Relevant Test Results Prior to Catheterization
At ED, serial electrocardiographies showed bigeminal premature ventricular contractions at first and recovered to normal sinus rhythm in the followed study, with no significant elevation or depression of ST segment. Chest radiography showed no cardiomegaly or significant lesion. Laboratory tests showed significant elevation of cardiac enzymes, particularly high-sensitivity troponin I (hs-cTnI) from 1481.2 to 29231.7 pg/ml, despite antithrombotic therapy.

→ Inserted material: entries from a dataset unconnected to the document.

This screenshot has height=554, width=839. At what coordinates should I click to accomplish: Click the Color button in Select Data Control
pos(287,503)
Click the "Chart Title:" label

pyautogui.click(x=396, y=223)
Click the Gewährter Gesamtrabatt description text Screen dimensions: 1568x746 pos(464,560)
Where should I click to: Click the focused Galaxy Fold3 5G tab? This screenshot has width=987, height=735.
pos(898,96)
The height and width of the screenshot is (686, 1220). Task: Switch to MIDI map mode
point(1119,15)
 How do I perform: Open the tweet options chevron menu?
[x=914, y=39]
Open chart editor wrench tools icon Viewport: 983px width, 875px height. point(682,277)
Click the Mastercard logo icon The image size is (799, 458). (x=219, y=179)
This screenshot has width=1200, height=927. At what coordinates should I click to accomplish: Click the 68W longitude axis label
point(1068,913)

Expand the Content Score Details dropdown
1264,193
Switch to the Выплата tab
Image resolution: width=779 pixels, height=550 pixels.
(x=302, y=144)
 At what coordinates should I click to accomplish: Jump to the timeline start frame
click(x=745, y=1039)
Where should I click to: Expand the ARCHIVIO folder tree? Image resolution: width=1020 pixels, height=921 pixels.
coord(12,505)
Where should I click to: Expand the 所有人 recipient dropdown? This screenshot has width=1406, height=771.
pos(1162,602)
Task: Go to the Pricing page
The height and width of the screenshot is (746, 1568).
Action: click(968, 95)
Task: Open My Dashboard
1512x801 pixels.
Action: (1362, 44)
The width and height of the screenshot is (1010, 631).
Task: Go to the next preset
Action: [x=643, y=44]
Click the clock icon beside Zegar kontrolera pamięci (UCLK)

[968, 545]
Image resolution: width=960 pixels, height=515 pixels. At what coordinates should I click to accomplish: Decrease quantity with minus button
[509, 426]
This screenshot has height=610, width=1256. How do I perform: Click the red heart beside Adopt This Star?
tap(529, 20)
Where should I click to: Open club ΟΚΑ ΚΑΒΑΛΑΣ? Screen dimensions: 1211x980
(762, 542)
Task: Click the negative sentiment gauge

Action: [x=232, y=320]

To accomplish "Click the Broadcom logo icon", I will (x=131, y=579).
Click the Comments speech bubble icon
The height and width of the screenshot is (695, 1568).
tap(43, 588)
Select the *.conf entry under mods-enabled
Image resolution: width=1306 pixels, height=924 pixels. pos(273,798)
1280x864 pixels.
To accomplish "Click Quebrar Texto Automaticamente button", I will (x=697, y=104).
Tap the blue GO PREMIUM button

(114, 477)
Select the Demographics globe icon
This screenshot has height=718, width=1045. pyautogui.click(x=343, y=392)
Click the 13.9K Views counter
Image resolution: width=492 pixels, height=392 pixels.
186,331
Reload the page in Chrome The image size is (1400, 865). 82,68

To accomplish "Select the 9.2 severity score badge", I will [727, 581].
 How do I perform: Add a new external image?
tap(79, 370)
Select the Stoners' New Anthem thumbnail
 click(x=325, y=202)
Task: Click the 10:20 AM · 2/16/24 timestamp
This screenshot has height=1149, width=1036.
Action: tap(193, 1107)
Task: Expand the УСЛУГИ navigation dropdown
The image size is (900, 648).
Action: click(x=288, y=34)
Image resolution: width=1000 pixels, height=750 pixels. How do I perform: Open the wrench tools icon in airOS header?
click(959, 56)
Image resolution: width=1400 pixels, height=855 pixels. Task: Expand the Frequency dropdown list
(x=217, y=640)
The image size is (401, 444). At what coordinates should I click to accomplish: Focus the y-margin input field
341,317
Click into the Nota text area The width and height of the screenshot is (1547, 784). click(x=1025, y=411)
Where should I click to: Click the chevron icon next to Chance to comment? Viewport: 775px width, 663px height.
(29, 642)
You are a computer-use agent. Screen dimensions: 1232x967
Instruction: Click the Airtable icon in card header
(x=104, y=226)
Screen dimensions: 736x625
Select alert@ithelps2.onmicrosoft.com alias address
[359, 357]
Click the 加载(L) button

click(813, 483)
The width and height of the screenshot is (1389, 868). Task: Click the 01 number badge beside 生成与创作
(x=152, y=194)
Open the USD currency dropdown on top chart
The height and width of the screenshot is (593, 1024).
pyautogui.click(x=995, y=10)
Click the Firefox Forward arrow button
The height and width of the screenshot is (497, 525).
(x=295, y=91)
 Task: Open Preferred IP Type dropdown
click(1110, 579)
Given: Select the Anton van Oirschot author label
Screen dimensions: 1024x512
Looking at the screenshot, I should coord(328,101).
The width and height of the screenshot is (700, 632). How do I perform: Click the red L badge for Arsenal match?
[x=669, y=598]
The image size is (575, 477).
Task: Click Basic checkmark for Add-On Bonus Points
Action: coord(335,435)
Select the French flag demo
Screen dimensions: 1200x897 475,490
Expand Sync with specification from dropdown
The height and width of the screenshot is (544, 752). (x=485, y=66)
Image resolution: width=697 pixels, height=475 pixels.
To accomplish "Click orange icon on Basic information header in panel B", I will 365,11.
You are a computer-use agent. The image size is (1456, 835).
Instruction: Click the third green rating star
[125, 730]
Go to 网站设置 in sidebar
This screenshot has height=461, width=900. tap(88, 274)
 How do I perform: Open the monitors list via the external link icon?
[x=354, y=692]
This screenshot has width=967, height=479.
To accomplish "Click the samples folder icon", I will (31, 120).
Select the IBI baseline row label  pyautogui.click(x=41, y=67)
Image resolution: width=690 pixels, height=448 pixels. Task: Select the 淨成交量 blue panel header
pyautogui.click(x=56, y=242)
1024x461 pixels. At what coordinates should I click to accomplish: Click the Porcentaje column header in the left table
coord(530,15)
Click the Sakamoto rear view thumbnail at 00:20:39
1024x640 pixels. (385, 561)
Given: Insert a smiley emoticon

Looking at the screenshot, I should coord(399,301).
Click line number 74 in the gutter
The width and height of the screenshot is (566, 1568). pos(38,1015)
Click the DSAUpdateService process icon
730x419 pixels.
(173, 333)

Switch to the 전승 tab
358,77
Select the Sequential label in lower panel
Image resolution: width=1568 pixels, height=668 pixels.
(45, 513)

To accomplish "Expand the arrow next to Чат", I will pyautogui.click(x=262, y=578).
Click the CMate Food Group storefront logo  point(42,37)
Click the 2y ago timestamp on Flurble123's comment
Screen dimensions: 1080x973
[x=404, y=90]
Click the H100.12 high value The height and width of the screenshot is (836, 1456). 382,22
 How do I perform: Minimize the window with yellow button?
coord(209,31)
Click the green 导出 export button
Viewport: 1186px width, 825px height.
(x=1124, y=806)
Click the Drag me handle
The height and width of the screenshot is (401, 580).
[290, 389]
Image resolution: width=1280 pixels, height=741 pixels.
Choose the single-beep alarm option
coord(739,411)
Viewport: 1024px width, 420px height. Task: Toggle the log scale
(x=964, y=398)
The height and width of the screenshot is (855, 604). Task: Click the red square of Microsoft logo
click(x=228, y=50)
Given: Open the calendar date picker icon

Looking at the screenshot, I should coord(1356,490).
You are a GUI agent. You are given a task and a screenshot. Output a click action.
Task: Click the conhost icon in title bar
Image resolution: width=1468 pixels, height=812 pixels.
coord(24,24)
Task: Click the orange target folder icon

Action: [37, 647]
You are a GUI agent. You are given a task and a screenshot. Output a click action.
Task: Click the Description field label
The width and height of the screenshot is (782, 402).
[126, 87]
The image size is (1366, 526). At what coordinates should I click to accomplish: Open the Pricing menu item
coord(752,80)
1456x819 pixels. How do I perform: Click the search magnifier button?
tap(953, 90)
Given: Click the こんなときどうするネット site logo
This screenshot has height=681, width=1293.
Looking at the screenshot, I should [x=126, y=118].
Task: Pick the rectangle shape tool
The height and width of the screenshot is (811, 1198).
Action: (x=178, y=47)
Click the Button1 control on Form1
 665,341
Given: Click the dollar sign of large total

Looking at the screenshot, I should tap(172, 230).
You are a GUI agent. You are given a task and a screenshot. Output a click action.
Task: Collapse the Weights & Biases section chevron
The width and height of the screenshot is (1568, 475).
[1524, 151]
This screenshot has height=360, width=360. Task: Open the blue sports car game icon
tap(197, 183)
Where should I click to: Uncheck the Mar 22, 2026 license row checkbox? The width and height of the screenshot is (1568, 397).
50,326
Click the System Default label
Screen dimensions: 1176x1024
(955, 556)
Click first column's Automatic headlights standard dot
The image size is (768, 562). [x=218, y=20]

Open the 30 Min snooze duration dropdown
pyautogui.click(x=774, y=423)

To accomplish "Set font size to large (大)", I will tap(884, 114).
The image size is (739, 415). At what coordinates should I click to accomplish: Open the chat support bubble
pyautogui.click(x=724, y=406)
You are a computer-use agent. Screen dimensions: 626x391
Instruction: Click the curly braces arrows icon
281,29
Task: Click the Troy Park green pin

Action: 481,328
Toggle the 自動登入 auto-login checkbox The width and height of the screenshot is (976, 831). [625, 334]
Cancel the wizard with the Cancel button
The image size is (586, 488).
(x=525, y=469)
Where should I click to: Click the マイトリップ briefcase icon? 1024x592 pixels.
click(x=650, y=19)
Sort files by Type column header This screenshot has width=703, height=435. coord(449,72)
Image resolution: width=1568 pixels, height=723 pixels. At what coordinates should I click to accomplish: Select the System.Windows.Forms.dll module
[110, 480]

Relevant Catheterization Findings
CAG showed diffuse luminal narrowing over left circumflex artery (LCX), left anterior descending artery (LAD), and the first diagonal branch (D1), which was almost occluded and considered as the cultprit lesion. There was also luminal irregularity of right coronary artery (RCA) and focal stenosis over posterior descending artery (PDA) and posterior left ventricular artery (PLV).




Interventional Management
Procedural Step
Percutaneous transluminal coronary angioplasty (PTCA) and stenting with drug-eluting stents (DESs) were performed smoothly over PLV.Then, we engaged left coronary artery with 6 French EBU guide catheter and carefully wired through the critical stenosis of D1. Intravascular ultrasound (IVUS) performed after PTCA over D1 with a 2.0mm balloon showed the guidewire all within the true lumen, and diffuse intramural hemotoma (IMH), favored type 2 spontaneous coronary artery dissection (SCAD), were noted from the ostium to distal segment, and DESs were placed. IVUS in LAD also showed diffuse IMH from the ostial to distal LAD, with TIMI grade 3 flow in the angiogram.Delayed resolution of hs-cTnI was noted after the patient admitted to ICU, with relapsed chest pain complained. Therefore, CAG was repeated and showed patent stents in D1 but contrast stasis in the subintimal space of proximal LAD. IVUS then revealed disrupted IMH involving left main coronary artery (LM) revealed, and the true lumen of LAD was compressed by the false lumen with impaired coronary flow. Angioplasty with 3.0mm cutting balloon was performed and successfully created fenestrations over the distal end of the false lumen, and DESs were placed from the ostial to distal LAD. IVUS also showed diffuse IMH, also favored type 2 SCAD, from the ostium to distal LCX without impairing coronary flow.






Case Summary
SCAD is uncommon and often presents as acute coronary syndrome. The diagnosis and classification usually depend on the CAG with intracoronary imaging using IVUS or optical coherence tomography (OCT).The goal of management is to preserve myocardial perfusion, and conservative medical therapy is preferred in stable patients. However, revasularization would be necessary in unstable patients or when SCAD involves the LM and / or proximal LAD, LCX or RCA.PCI for SCAD is relatively difficult with technical challenges and increased rates of complications. Besides using IVUS or OCT, the use of a floppy wire and cutting balloon, and multi-stent approach to prevent hematoma extension should be considered.